What the exercise asks >>
Set down exactly the lines in the records below that run from the line with "The width and height of the screenshot is (469, 323)." to the line with "Click the Create Project title text", inclusive, and nothing more.
============
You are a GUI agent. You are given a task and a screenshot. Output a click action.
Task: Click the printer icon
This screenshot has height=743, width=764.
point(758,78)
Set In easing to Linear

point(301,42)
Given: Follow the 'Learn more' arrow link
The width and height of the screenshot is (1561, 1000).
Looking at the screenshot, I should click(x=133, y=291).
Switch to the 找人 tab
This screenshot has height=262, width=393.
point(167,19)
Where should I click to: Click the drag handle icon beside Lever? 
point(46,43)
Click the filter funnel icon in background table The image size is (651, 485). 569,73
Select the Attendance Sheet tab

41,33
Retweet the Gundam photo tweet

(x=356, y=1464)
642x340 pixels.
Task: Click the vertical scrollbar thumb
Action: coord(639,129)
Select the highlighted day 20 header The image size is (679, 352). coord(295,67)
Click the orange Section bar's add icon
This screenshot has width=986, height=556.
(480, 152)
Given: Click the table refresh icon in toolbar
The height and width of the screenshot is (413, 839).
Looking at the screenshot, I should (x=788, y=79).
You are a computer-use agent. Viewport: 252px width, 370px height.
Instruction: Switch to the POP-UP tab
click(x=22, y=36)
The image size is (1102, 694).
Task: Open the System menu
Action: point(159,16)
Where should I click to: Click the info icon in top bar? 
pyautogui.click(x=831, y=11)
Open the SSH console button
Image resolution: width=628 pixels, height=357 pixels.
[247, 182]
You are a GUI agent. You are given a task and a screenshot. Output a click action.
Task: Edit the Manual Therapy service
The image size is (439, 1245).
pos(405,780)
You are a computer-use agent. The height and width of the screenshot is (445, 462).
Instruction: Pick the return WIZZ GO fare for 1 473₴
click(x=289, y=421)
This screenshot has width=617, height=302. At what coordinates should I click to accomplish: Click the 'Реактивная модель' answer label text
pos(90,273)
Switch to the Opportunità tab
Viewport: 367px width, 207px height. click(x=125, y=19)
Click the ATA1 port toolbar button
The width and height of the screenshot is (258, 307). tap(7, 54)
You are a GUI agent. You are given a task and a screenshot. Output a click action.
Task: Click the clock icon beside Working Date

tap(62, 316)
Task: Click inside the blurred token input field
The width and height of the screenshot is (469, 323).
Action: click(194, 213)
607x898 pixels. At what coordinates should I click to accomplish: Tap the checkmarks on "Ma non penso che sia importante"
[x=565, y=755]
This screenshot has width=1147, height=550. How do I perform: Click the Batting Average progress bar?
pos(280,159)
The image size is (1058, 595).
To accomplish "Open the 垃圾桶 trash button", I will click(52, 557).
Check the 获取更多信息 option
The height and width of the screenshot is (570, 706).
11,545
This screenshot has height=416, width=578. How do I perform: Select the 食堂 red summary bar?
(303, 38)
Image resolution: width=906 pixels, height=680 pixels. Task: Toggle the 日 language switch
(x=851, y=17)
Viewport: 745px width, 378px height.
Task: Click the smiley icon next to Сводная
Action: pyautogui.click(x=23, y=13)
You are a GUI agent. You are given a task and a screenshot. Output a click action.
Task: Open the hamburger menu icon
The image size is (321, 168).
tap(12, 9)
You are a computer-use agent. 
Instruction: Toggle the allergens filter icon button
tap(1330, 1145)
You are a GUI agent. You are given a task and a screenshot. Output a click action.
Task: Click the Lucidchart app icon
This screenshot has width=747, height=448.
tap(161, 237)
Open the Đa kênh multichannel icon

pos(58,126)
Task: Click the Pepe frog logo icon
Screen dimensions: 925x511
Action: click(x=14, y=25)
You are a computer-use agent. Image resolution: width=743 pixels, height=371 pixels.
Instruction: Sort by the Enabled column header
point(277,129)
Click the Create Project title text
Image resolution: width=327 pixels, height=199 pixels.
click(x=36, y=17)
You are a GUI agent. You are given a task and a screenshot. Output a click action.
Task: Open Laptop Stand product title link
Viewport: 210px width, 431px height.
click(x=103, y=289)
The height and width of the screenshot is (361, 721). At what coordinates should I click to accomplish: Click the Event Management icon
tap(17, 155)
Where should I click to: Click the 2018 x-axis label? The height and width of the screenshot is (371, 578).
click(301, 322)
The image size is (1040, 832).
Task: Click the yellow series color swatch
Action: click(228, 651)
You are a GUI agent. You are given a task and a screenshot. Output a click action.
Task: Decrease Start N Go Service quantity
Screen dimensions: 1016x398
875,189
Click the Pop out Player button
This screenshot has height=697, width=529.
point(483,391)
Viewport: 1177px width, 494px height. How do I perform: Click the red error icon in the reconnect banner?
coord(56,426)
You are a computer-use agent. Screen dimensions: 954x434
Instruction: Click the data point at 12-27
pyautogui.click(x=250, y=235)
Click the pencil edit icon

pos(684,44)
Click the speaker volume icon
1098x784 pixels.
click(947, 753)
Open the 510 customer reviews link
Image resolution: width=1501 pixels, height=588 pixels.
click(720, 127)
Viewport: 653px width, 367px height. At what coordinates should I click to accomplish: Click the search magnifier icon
============
Answer below >>
The width and height of the screenshot is (469, 323).
Action: click(194, 213)
607x898 pixels. At what coordinates should I click to accomplish: Tap the checkmarks on "Ma non penso che sia importante"
[x=565, y=755]
This screenshot has width=1147, height=550. How do I perform: Click the Batting Average progress bar?
pos(280,159)
The image size is (1058, 595).
To accomplish "Open the 垃圾桶 trash button", I will click(52, 557).
Check the 获取更多信息 option
The height and width of the screenshot is (570, 706).
11,545
This screenshot has height=416, width=578. How do I perform: Select the 食堂 red summary bar?
(303, 38)
Image resolution: width=906 pixels, height=680 pixels. Task: Toggle the 日 language switch
(x=851, y=17)
Viewport: 745px width, 378px height.
Task: Click the smiley icon next to Сводная
Action: pyautogui.click(x=23, y=13)
You are a GUI agent. You are given a task and a screenshot. Output a click action.
Task: Open the hamburger menu icon
The image size is (321, 168).
tap(12, 9)
You are a computer-use agent. 
Instruction: Toggle the allergens filter icon button
tap(1330, 1145)
You are a GUI agent. You are given a task and a screenshot. Output a click action.
Task: Click the Lucidchart app icon
This screenshot has width=747, height=448.
tap(161, 237)
Open the Đa kênh multichannel icon

pos(58,126)
Task: Click the Pepe frog logo icon
Screen dimensions: 925x511
Action: click(x=14, y=25)
You are a computer-use agent. Image resolution: width=743 pixels, height=371 pixels.
Instruction: Sort by the Enabled column header
point(277,129)
Click the Create Project title text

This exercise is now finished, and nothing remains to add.